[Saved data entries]
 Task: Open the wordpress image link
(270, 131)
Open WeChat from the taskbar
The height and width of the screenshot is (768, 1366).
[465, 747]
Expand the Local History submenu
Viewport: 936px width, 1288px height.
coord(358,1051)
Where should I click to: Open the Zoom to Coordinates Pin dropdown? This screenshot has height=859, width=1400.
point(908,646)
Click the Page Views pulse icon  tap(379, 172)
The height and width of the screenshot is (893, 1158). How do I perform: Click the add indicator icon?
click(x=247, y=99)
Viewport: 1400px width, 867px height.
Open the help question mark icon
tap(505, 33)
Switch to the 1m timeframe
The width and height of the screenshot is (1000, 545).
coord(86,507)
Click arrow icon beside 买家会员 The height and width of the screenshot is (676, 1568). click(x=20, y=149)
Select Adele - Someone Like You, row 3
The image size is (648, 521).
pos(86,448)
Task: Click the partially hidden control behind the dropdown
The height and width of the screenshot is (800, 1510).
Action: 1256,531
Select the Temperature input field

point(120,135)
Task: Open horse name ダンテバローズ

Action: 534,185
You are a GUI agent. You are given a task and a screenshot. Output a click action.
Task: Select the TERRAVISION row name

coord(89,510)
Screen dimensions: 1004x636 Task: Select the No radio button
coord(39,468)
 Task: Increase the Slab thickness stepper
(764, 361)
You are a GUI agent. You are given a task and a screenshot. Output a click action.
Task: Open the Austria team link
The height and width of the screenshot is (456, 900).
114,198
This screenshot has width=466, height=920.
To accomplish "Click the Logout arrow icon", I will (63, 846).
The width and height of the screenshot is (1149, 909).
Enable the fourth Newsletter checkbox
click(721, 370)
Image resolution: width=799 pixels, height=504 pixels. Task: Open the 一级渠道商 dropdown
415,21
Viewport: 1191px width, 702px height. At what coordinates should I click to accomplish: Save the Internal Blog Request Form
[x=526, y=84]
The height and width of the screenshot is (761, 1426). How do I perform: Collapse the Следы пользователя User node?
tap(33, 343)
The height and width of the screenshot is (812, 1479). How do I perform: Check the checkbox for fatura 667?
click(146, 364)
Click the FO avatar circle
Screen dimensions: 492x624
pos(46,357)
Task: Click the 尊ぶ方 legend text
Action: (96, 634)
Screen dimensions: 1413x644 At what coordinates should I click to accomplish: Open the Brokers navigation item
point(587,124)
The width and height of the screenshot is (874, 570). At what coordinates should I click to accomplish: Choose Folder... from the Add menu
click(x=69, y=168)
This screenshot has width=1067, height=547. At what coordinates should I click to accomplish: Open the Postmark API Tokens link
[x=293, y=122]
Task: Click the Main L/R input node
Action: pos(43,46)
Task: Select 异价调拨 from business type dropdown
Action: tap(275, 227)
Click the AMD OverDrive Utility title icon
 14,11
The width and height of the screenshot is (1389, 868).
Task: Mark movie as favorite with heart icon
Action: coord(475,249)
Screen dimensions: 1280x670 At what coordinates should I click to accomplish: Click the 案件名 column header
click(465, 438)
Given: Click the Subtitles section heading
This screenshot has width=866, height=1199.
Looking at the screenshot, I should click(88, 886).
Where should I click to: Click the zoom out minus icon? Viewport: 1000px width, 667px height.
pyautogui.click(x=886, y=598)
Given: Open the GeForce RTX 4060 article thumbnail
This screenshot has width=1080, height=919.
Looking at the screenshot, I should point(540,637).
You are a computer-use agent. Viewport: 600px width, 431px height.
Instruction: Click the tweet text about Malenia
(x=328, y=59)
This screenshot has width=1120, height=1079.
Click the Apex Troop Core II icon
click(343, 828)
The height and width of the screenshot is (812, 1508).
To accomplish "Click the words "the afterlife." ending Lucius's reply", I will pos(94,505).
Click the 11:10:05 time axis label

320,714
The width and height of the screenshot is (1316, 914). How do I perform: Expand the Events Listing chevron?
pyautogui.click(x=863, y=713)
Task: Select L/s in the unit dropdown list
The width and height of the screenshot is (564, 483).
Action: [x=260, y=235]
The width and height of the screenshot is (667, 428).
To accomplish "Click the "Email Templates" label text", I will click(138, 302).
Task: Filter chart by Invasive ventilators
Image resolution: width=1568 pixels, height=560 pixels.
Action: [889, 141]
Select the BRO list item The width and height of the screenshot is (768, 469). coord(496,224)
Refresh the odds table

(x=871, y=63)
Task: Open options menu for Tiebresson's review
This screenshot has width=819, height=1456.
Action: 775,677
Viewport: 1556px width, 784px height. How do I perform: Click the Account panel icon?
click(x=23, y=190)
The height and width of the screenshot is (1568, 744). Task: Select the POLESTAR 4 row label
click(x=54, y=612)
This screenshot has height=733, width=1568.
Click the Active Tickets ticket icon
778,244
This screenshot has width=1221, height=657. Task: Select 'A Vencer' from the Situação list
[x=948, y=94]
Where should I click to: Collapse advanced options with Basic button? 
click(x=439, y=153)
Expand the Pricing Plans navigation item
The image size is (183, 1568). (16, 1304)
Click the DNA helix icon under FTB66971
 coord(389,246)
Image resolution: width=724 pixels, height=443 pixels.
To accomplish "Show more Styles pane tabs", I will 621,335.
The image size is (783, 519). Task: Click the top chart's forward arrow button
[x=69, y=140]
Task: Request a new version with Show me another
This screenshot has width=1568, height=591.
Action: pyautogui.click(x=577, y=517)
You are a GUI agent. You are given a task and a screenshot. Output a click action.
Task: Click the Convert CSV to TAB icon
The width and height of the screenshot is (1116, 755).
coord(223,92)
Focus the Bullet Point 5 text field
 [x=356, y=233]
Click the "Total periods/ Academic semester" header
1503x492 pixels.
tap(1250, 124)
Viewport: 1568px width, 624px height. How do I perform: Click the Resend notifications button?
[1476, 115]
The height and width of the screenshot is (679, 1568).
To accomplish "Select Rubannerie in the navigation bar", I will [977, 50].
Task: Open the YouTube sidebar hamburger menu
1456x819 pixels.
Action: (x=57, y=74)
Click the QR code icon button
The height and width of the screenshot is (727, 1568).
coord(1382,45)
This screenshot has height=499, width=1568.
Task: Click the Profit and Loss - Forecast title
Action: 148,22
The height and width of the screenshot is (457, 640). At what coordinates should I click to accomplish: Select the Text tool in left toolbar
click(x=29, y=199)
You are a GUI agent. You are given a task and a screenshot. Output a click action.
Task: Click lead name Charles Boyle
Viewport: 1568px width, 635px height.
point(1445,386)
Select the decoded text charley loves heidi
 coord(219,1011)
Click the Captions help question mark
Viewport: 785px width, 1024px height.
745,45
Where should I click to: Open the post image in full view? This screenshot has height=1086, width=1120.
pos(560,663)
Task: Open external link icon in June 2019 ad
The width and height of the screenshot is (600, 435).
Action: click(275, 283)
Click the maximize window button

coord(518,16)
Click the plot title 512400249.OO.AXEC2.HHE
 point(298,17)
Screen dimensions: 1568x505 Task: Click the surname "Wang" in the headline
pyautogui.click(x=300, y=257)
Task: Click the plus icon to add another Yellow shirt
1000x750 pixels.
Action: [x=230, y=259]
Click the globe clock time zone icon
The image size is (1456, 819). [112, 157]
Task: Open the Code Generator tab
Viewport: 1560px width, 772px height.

● The task:
In this exercise, give every record above again exactly.

● Written response:
 Task: Open the wordpress image link
(270, 131)
Open WeChat from the taskbar
The height and width of the screenshot is (768, 1366).
[465, 747]
Expand the Local History submenu
Viewport: 936px width, 1288px height.
coord(358,1051)
Where should I click to: Open the Zoom to Coordinates Pin dropdown? This screenshot has height=859, width=1400.
point(908,646)
Click the Page Views pulse icon  tap(379, 172)
The height and width of the screenshot is (893, 1158). How do I perform: Click the add indicator icon?
click(x=247, y=99)
Viewport: 1400px width, 867px height.
Open the help question mark icon
tap(505, 33)
Switch to the 1m timeframe
The width and height of the screenshot is (1000, 545).
coord(86,507)
Click arrow icon beside 买家会员 The height and width of the screenshot is (676, 1568). click(x=20, y=149)
Select Adele - Someone Like You, row 3
The image size is (648, 521).
pos(86,448)
Task: Click the partially hidden control behind the dropdown
The height and width of the screenshot is (800, 1510).
Action: 1256,531
Select the Temperature input field

point(120,135)
Task: Open horse name ダンテバローズ

Action: 534,185
You are a GUI agent. You are given a task and a screenshot. Output a click action.
Task: Select the TERRAVISION row name

coord(89,510)
Screen dimensions: 1004x636 Task: Select the No radio button
coord(39,468)
 Task: Increase the Slab thickness stepper
(764, 361)
You are a GUI agent. You are given a task and a screenshot. Output a click action.
Task: Open the Austria team link
The height and width of the screenshot is (456, 900).
114,198
This screenshot has width=466, height=920.
To accomplish "Click the Logout arrow icon", I will (63, 846).
The width and height of the screenshot is (1149, 909).
Enable the fourth Newsletter checkbox
click(721, 370)
Image resolution: width=799 pixels, height=504 pixels. Task: Open the 一级渠道商 dropdown
415,21
Viewport: 1191px width, 702px height. At what coordinates should I click to accomplish: Save the Internal Blog Request Form
[x=526, y=84]
The height and width of the screenshot is (761, 1426). How do I perform: Collapse the Следы пользователя User node?
tap(33, 343)
The height and width of the screenshot is (812, 1479). How do I perform: Check the checkbox for fatura 667?
click(146, 364)
Click the FO avatar circle
Screen dimensions: 492x624
pos(46,357)
Task: Click the 尊ぶ方 legend text
Action: (96, 634)
Screen dimensions: 1413x644 At what coordinates should I click to accomplish: Open the Brokers navigation item
point(587,124)
The width and height of the screenshot is (874, 570). At what coordinates should I click to accomplish: Choose Folder... from the Add menu
click(x=69, y=168)
This screenshot has width=1067, height=547. At what coordinates should I click to accomplish: Open the Postmark API Tokens link
[x=293, y=122]
Task: Click the Main L/R input node
Action: pos(43,46)
Task: Select 异价调拨 from business type dropdown
Action: tap(275, 227)
Click the AMD OverDrive Utility title icon
 14,11
The width and height of the screenshot is (1389, 868).
Task: Mark movie as favorite with heart icon
Action: coord(475,249)
Screen dimensions: 1280x670 At what coordinates should I click to accomplish: Click the 案件名 column header
click(465, 438)
Given: Click the Subtitles section heading
This screenshot has width=866, height=1199.
Looking at the screenshot, I should click(88, 886).
Where should I click to: Click the zoom out minus icon? Viewport: 1000px width, 667px height.
pyautogui.click(x=886, y=598)
Given: Open the GeForce RTX 4060 article thumbnail
This screenshot has width=1080, height=919.
Looking at the screenshot, I should point(540,637).
You are a computer-use agent. Viewport: 600px width, 431px height.
Instruction: Click the tweet text about Malenia
(x=328, y=59)
This screenshot has width=1120, height=1079.
Click the Apex Troop Core II icon
click(343, 828)
The height and width of the screenshot is (812, 1508).
To accomplish "Click the words "the afterlife." ending Lucius's reply", I will pos(94,505).
Click the 11:10:05 time axis label

320,714
The width and height of the screenshot is (1316, 914). How do I perform: Expand the Events Listing chevron?
pyautogui.click(x=863, y=713)
Task: Select L/s in the unit dropdown list
The width and height of the screenshot is (564, 483).
Action: [x=260, y=235]
The width and height of the screenshot is (667, 428).
To accomplish "Click the "Email Templates" label text", I will click(138, 302).
Task: Filter chart by Invasive ventilators
Image resolution: width=1568 pixels, height=560 pixels.
Action: [889, 141]
Select the BRO list item The width and height of the screenshot is (768, 469). coord(496,224)
Refresh the odds table

(x=871, y=63)
Task: Open options menu for Tiebresson's review
This screenshot has width=819, height=1456.
Action: 775,677
Viewport: 1556px width, 784px height. How do I perform: Click the Account panel icon?
click(x=23, y=190)
The height and width of the screenshot is (1568, 744). Task: Select the POLESTAR 4 row label
click(x=54, y=612)
This screenshot has height=733, width=1568.
Click the Active Tickets ticket icon
778,244
This screenshot has width=1221, height=657. Task: Select 'A Vencer' from the Situação list
[x=948, y=94]
Where should I click to: Collapse advanced options with Basic button? 
click(x=439, y=153)
Expand the Pricing Plans navigation item
The image size is (183, 1568). (16, 1304)
Click the DNA helix icon under FTB66971
 coord(389,246)
Image resolution: width=724 pixels, height=443 pixels.
To accomplish "Show more Styles pane tabs", I will 621,335.
The image size is (783, 519). Task: Click the top chart's forward arrow button
[x=69, y=140]
Task: Request a new version with Show me another
This screenshot has width=1568, height=591.
Action: pyautogui.click(x=577, y=517)
You are a GUI agent. You are given a task and a screenshot. Output a click action.
Task: Click the Convert CSV to TAB icon
The width and height of the screenshot is (1116, 755).
coord(223,92)
Focus the Bullet Point 5 text field
 [x=356, y=233]
Click the "Total periods/ Academic semester" header
1503x492 pixels.
tap(1250, 124)
Viewport: 1568px width, 624px height. How do I perform: Click the Resend notifications button?
[1476, 115]
The height and width of the screenshot is (679, 1568).
To accomplish "Select Rubannerie in the navigation bar", I will [977, 50].
Task: Open the YouTube sidebar hamburger menu
1456x819 pixels.
Action: (x=57, y=74)
Click the QR code icon button
The height and width of the screenshot is (727, 1568).
coord(1382,45)
This screenshot has height=499, width=1568.
Task: Click the Profit and Loss - Forecast title
Action: 148,22
The height and width of the screenshot is (457, 640). At what coordinates should I click to accomplish: Select the Text tool in left toolbar
click(x=29, y=199)
You are a GUI agent. You are given a task and a screenshot. Output a click action.
Task: Click lead name Charles Boyle
Viewport: 1568px width, 635px height.
point(1445,386)
Select the decoded text charley loves heidi
 coord(219,1011)
Click the Captions help question mark
Viewport: 785px width, 1024px height.
745,45
Where should I click to: Open the post image in full view? This screenshot has height=1086, width=1120.
pos(560,663)
Task: Open external link icon in June 2019 ad
The width and height of the screenshot is (600, 435).
Action: click(275, 283)
Click the maximize window button

coord(518,16)
Click the plot title 512400249.OO.AXEC2.HHE
 point(298,17)
Screen dimensions: 1568x505 Task: Click the surname "Wang" in the headline
pyautogui.click(x=300, y=257)
Task: Click the plus icon to add another Yellow shirt
1000x750 pixels.
Action: [x=230, y=259]
Click the globe clock time zone icon
The image size is (1456, 819). [112, 157]
Task: Open the Code Generator tab
Viewport: 1560px width, 772px height.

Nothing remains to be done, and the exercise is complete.